Place the spine containing the spinal cord in the same tube containing the brain and formalin. To begin, use scissors to cut a small piece of lens paper and place it in the Petri dish. Next, pour the formalin containing the fixed brain and spine isolated from a mouse into a funnel lined with filter paper.
Transfer the brain and spine to an empty Petri dish. Use a scalpel to divide the brain into six coronal pieces. Using forceps, transfer the brain specimens onto one half of the lens paper in the Petri dish.
Cut the spinal cord into three pieces using the scalpel, then cut the sacral spine piece at the caudal end until the spinal cord becomes visible. Pick up the thoracic spine with the non-dominant hand. Take the Adson forceps with teeth tightly closed in the dominant hand, and gently push the end into the smaller opening of the spinal column with a gentle twisting motion.
Next, using forceps, gently pull the emerging spinal cord out of the column. Place the cord piece in the Petri dish containing the lens paper. Using a scalpel, divide three spinal cord pieces into smaller cross-sectional pieces.
Arrange these pieces on the same half of the lens paper containing the brain pieces. Fold the lens paper to sandwich the tissue pieces, and place it in a labeled cassette. Transfer the cassette into a specimen jar containing formalin.
After incubation, transfer the cassette from the specimen container into the first formalin bath in the automatic tissue processor, and run the processor overnight. The next day, remove the cassettes from the tissue processor and transfer them to the warm holding chamber of the paraffin embedding station. Pour the paraffin wax to cover the bottom of the mold.
Using fine forceps, place brain coronal and spinal cord cross-sectional pieces into the paraffin at the bottom of the mold. Transfer the mold to the cooling surface for several seconds, to fix the brain and specimens in place.

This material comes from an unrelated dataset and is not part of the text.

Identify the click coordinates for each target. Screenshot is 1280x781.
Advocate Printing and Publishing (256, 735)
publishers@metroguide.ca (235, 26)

Move the mold back to the heated surface, and fill it to the top with hot paraffin.
Place the cassette lid labeled with specimen ID onto the mold. Pour paraffin on top of the cassette lid. Transfer the mold to the cooling station to allow the wax to set.

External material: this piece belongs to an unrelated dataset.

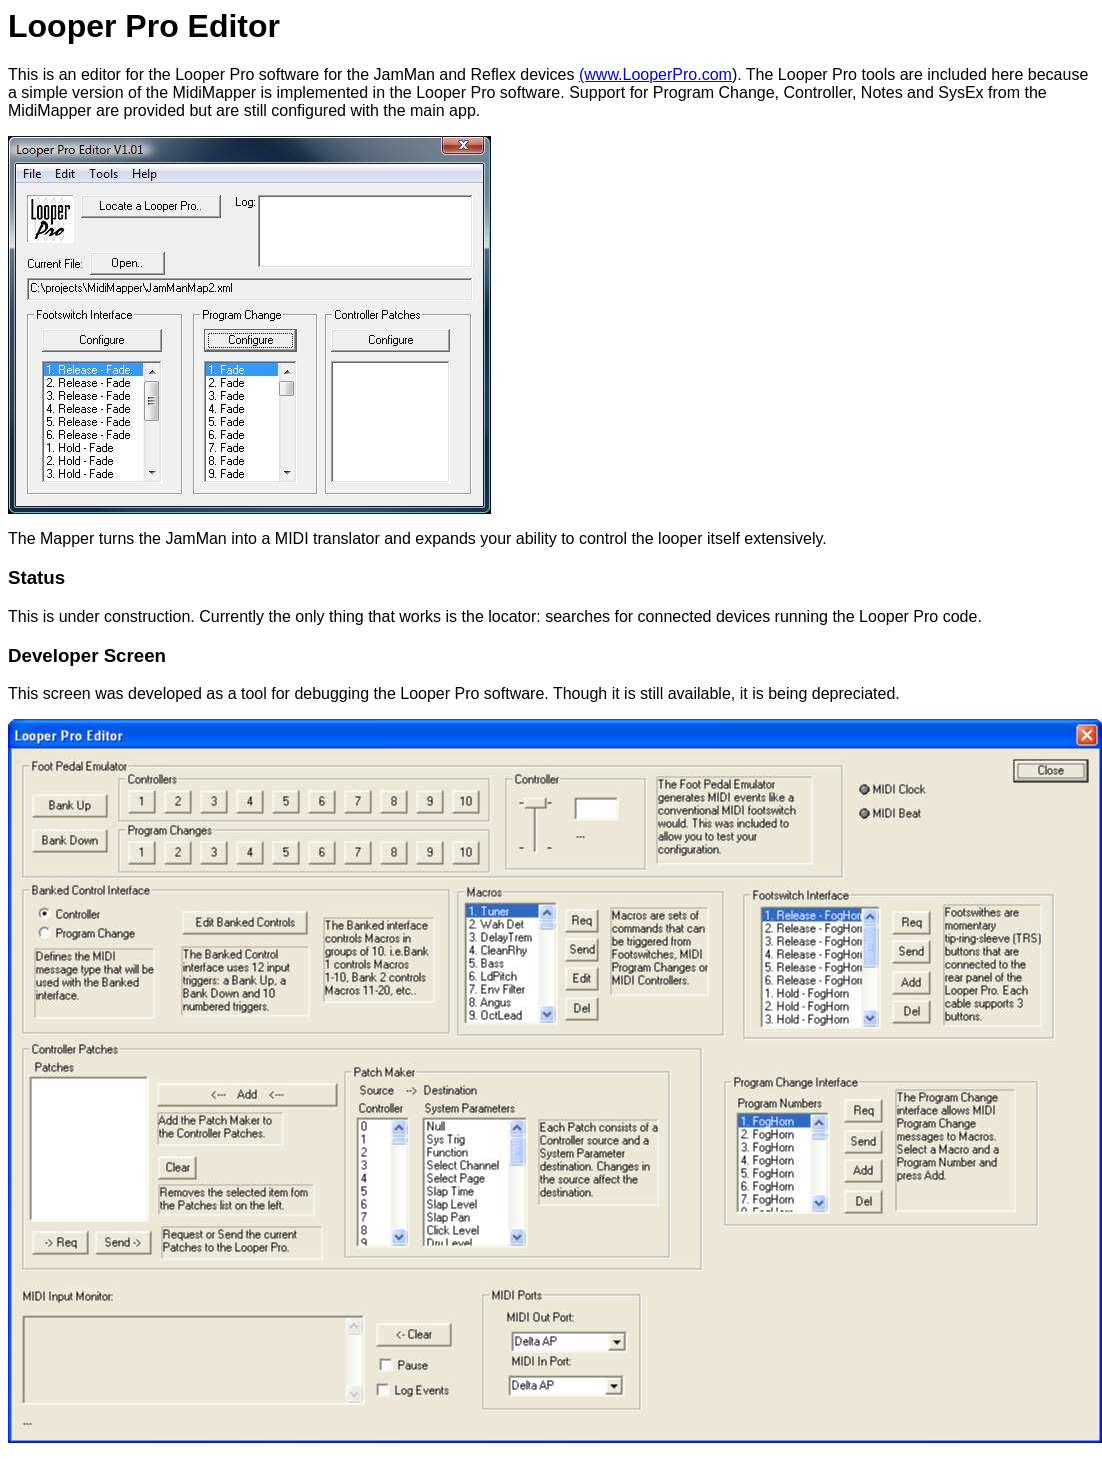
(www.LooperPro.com (655, 74)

Once the blocks are completely cool, secure the block on a rotary microtome. Trim the blocks and cut five-micrometer sections of each paraffin block. Move the paraffin ribbon to a 42-degree Celsius water bath.

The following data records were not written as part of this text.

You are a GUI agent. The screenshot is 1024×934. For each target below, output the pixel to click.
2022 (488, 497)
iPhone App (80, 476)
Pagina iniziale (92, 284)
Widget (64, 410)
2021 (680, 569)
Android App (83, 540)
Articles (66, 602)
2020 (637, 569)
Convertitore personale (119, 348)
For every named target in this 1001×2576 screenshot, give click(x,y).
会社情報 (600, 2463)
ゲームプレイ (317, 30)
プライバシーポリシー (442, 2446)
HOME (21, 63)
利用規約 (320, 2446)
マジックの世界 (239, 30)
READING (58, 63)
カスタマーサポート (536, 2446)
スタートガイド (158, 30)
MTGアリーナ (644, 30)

Collect the section from the water bath onto a labeled slide. Place the slides in a plastic slide rack, and bake the sections overnight at 37 degrees Celsius in a dry oven. After scanning, open the Image J, then drag and drop the TIFF image of the section for analysis.
Observe the spinal cord section in four quadrants and score for the presence of demyelination lesions in each quadrant. This section has a score of four because there are lesions in all four quadrants. This section scores one because lesions are only in one quadrant.
CD45 staining indicates the presence of leukocytes in lesions. New lesions contain many CD45 cells compared to older ones. In contrast, new lesions may contain fewer SMI-32 positive axons compared to older lesions.
The mice in the wild-type group developed severe EAE with complete paralysis, while the OGR1 Knockout group developed mild disease. This difference in clinical score corresponded to variations in submeningeal demyelination lesions, in percent myelin area stained in the spinal cord. Furthermore, the percent myelin fraction also differed significantly between OGR1 and wild-type mice, and it correlated with a cumulative EAE score.
In EAE, inflammation in the brain is primarily localized in the cerebellum and brainstem. Additional areas of inflammation may be evident in the brain, including in the meninges, near the ventricles, and in other white matter tracts, such as the optic nerve and corpus callosum. Serum neurofilament light, measured with a small molecule array assay, detected higher serum neurofilament light levels in mice with EAE, compared to healthy mice, and these elevated levels correlated with the density of SMI-32 positive in the spinal cord.